🤖 AI Summary
This work addresses the high pilot overhead and cascaded channel estimation challenges in intelligent reflecting surface (IRS)-assisted millimeter-wave MIMO systems, which stem from the IRS’s passive nature and large-scale deployment. To tackle these issues, a deep learning-based multi-block attention (MBA) framework is proposed. The approach integrates optimal DFT/Hadamard phase configurations with a selective IRS deactivation strategy and employs a two-stage network architecture: a convolutional attention network (CAN) recovers spatial correlations, while a complex-valued multi-convolutional network (CMN) suppresses noise to refine features effectively. Compared to conventional least-squares estimators, the proposed method reduces pilot overhead by up to 87% and achieves approximately 51% lower normalized mean square error than state-of-the-art techniques at 10 dB SNR, offering both low computational complexity and strong adaptability to varying environments.
📝 Abstract
Intelligent Reflecting Surfaces (IRSs) are a promising technology for enhancing the spectral and energy efficiency of millimeter-wave (mmWave) multiple-input multiple-output (MIMO) systems. In these systems, accurate channel estimation remains challenging due to the passive nature of IRS elements and the high pilot overhead in large-scale deployments.
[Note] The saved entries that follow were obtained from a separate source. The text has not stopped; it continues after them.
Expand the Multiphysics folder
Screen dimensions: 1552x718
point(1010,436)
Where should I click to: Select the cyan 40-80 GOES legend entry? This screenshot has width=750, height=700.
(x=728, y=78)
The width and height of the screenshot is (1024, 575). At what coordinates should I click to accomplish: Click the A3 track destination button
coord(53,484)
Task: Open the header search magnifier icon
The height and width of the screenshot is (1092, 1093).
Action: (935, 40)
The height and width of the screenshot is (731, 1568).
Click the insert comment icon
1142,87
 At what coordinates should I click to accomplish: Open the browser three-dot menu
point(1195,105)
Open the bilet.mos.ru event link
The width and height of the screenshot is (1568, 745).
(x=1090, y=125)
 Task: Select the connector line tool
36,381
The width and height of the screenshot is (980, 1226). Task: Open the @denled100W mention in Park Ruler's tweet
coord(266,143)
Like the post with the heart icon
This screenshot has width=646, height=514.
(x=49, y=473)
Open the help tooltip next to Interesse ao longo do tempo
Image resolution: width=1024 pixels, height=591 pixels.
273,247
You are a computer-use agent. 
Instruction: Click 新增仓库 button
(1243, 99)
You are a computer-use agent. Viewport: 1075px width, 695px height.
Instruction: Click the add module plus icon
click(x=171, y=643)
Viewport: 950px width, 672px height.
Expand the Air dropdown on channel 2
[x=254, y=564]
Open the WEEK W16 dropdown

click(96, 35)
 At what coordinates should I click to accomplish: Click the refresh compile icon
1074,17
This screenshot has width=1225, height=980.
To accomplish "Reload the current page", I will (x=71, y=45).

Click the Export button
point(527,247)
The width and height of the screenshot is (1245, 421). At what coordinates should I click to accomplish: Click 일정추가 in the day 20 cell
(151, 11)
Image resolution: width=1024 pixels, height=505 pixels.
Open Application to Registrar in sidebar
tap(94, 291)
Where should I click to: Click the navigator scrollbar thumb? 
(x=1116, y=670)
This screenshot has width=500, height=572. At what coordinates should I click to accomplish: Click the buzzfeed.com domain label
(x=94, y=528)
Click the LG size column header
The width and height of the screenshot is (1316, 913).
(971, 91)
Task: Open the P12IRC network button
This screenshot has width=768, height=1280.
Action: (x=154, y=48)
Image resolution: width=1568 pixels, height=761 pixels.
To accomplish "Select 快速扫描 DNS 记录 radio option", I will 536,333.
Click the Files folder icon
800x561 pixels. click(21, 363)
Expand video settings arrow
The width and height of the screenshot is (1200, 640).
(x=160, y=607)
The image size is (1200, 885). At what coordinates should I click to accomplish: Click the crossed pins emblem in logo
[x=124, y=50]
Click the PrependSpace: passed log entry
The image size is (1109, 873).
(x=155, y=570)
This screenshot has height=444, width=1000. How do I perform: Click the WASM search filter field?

This paper presents a deep learning-based Multi-Block Attention (MBA) framework for efficient cascaded channel estimation in IRS-assisted mmWave MIMO systems that utilize orthogonal frequency division multiplexing (OFDM). First, we show the optimality of the discrete Fourier transform (DFT) and Hadamard matrices as phase configurations for least squares (LS) estimation. To reduce training overhead, we selectively deactivate IRS elements and compensate for induced feature loss using a two-stage architecture: (i) a Convolutional Attention Network (CAN) for spatial correlation recovery and (ii) a Complex Multi-Convolutional Network (CMN) for noise suppression. The MBA architecture mitigates error propagation through attention-guided feature refinement and denoising. Simulation results indicate that the MBA method reduces pilot overhead by up to 87% compared to the LS estimator. Additionally, at signal-to-noise ratios of 10 dB, our proposed method achieves approximately 51% lower normalized mean squared error (NMSE) than leading methods. It also maintains low computational complexity and adapts effectively to various propagation environments.